BRUSSELS: The Council reached an agreement (general approach) on a proposal to track and reduce methane emissions in the energy sector. The text is the first of its kind and a crucial contribution to climate action, as methane is the second most important greenhouse gas following carbon dioxide.
“Methane is a powerful greenhouse gas, responsible for about 30% of current global warming. This regulation will help us understand where methane emissions come from and address them effectively. This will help us meet our commitments under the Global Methane Pledge to cut methane emissions by 30% by 2030.”
Jozef SÍKELA, Czech minister of industry and trade
The proposal introduces new requirements for the oil, gas and coal sectors to measure, report and verify methane emissions (MRV) at the highest standard. Operators will need to carefully document all wells and mines, trace their emissions and take appropriate mitigation measures to prevent and minimise methane emissions in their operations.
The general approach overall clarifies the provisions of the proposal and takes into account different types of infrastructure like offshore platforms, underground pipelines, or distribution networks. It also allows utilising various devices used to measure emissions and introduces flexibilities in specific national or geological circumstances.
Oil and gas sector
Operators will have to measure and draw reports on methane emissions that will be checked by independent accredited verifiers.
Under the new rules, operators will have to detect and repair methane leaks. Operators will need to carry out surveys of methane leaks in different types of infrastructures at set intervals, using devices with proposed minimum leak detection limits.

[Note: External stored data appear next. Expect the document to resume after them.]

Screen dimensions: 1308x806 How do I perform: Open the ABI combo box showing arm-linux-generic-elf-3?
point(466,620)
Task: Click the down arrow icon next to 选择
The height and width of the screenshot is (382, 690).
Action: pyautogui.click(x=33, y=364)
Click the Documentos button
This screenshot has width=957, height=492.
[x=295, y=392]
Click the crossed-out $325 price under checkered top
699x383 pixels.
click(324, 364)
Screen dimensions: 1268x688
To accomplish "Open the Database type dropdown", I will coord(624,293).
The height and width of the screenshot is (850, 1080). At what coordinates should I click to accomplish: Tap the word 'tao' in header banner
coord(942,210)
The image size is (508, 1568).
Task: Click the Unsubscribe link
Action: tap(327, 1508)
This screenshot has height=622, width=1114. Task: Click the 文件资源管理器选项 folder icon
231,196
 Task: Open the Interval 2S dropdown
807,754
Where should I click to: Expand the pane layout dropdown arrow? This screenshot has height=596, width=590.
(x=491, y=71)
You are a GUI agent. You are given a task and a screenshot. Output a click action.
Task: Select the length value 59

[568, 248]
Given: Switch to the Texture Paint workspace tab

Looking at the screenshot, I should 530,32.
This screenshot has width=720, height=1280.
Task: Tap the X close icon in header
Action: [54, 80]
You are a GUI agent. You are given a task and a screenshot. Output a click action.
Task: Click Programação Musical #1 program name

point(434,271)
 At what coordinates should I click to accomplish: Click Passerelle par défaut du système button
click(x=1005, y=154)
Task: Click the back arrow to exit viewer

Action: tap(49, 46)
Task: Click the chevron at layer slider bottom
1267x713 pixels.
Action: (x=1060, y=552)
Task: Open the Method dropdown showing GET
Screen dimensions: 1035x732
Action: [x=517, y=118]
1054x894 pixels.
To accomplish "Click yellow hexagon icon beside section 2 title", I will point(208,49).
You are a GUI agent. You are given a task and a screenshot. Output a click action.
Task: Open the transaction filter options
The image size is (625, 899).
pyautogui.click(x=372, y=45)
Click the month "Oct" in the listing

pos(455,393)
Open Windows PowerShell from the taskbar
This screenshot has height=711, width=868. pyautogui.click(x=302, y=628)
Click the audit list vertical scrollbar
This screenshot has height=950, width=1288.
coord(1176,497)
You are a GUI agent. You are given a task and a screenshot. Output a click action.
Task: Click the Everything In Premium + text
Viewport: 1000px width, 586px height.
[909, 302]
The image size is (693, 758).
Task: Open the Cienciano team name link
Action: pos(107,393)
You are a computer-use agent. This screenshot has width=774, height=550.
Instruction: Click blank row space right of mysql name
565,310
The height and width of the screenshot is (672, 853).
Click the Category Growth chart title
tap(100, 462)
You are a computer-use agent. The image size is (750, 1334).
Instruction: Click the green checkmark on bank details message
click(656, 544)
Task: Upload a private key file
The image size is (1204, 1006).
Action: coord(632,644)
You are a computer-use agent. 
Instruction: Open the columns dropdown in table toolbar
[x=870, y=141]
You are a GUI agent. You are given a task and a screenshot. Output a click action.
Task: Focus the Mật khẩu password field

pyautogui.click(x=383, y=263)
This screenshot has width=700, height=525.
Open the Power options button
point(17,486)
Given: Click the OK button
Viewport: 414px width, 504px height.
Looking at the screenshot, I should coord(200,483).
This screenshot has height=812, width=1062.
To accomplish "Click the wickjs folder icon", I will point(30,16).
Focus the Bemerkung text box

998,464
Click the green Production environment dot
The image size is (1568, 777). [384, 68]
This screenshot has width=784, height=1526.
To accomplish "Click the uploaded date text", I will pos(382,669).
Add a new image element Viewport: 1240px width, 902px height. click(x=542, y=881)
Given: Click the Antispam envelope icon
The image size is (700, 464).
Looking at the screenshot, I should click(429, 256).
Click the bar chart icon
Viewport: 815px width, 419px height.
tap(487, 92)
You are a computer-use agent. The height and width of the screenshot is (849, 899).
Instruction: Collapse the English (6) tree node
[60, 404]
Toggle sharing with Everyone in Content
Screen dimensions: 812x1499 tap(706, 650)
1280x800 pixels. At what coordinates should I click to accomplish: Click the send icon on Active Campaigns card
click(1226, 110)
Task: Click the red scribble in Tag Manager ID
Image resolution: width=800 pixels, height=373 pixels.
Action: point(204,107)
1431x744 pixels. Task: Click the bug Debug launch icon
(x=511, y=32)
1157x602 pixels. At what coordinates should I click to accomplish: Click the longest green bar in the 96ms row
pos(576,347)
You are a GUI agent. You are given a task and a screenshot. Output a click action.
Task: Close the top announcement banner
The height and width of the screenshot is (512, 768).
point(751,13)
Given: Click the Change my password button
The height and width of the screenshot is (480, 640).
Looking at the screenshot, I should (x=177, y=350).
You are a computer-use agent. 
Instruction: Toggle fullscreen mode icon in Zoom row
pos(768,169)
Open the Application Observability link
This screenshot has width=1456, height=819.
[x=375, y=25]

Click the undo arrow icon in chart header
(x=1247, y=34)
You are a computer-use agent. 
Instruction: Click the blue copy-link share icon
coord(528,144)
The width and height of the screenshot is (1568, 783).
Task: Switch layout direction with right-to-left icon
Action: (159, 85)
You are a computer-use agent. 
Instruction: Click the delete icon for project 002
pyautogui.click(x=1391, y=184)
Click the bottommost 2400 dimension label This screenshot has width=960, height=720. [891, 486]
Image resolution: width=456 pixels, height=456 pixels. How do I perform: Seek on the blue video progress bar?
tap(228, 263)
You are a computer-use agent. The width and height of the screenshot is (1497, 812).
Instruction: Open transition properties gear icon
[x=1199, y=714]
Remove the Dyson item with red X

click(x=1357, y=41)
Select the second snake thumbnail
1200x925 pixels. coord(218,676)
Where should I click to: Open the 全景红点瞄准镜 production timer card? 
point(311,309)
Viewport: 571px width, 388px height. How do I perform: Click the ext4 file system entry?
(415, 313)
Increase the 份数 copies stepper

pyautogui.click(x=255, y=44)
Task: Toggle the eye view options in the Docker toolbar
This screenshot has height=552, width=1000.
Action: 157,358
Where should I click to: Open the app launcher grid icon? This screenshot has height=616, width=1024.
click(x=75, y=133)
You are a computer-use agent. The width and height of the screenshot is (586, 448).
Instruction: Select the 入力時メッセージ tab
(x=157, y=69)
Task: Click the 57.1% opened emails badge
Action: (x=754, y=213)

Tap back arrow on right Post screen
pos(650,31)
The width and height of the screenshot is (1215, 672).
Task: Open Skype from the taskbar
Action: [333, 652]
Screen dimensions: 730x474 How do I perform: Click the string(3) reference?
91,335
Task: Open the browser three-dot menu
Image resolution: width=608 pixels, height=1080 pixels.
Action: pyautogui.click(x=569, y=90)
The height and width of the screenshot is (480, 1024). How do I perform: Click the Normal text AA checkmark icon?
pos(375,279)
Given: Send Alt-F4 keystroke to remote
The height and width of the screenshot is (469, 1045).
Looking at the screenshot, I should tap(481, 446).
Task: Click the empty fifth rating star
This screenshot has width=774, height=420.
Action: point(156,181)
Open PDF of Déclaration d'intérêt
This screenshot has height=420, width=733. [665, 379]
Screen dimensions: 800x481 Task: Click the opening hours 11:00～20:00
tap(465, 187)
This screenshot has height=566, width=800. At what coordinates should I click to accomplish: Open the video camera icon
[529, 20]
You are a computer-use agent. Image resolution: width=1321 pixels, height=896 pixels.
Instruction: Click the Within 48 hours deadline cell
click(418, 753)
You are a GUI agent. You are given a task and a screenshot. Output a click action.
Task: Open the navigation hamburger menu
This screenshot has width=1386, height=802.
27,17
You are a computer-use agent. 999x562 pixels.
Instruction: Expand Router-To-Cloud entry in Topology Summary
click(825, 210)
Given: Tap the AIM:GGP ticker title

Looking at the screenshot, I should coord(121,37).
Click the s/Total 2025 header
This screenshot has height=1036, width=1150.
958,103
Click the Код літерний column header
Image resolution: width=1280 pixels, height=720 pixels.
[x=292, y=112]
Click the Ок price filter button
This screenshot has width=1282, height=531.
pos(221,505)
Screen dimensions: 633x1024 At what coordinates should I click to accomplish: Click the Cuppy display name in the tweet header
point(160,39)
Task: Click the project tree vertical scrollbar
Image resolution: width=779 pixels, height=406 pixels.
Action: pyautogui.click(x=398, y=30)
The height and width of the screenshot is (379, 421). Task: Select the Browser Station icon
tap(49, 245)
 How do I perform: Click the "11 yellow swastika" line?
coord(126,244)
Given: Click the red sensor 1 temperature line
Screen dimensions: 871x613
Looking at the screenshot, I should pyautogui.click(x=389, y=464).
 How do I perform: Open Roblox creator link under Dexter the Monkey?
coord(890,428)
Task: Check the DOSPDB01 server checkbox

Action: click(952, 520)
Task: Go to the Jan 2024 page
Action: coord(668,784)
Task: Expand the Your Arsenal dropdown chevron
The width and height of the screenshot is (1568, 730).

Operators will then need to repair or replace all leaking components above certain levels immediately after detection, and no later than five days for a first attempt and 30 days for a complete repair. The operators shall prioritise repairs of larger leaks. Offshore oil and gas wells deeper than 700 meters will be exempt, as emissions from those depths have a limited potential of reaching the atmosphere and the insufficient methodology for properly measuring emissions from such wells.
The general approach increases the detection limits and repair thresholds, in order to increase the efficiency of addressing significant volumes of leaks rather than larger number of small leaks representing lower shares of emissions.
Venting and flaring practices, which release methane into the atmosphere, will be banned except for narrowly defined exceptional circumstances, like construction, repair, decommissioning, safety or testing of the components. The ban will apply immediately at the entry into force of the regulation. In case its implementation is not possible due to further requirements such as permitting process or where the unavailability of equipment causes an exceptional delay, the implementation of the ban may be postponed by two years at most.
Inactive wells also emit methane. Member states will establish and publish an inventory of all recorded inactive wells, temporarily plugged wells and permanently plugged and abandoned wells. The general approach foresees a more gradual approach for member states with very high number of wells (40 000 or more). Member states will develop mitigation plans to remediate, reclaim and permanently plug inactive wells and temporarily plugged wells. Offshore wells located at water depth between 200 and 700 meters may be exempted in specific circumstances.
In the coal sector, member states will have to continuously measure and report methane emissions from operating underground mines and from surface mines. They will have to draw a public inventory of closed and abandoned mines since 50 years ago and measure their emissions.
Flaring will be banned from 1 January 2025 and venting will be banned in coal mines emitting more than 5 tonnes of methane per kilotonne of coal mined, from 1 January 2027, and in mines emitting more than 3 tonnes of methane per kilotonne of coal mined from 1 January 2031.
Venting and flaring from closed and abandoned mines will be banned from 1 January 2030.
Methane emissions outside the EU
Methane emissions of the EU’s energy imports will also be traced. The new rules will put forward global monitoring tools that will increase transparency of methane emissions from imports of oil, gas and coal into the EU, which will allow the Commission to consider further actions in the future. The creation of two tools will show the performance and reduction efforts of countries and energy companies across the globe in curbing their methane emissions.
The Council will now enter negotiations with the Parliament to find an agreement on a final text.
The Commission presented the proposal for a Regulation on methane emissions reduction in the energy sector on 15 December 2021, as a second part of the ‘Fit for 55’ legislative proposals that aims to implement the European Green Deal with a view to achieving climate neutrality in the Union by 2050.
The proposal follows from the strategic vision set out in the EU Methane Strategy in 2020. At the COP26 UN Climate Conference in 2021, the EU launched the Global Methane Pledge in partnership with the United States, whereby over 100 countries committed to reduce their methane emissions by 30% by 2030 compared to 2020 levels.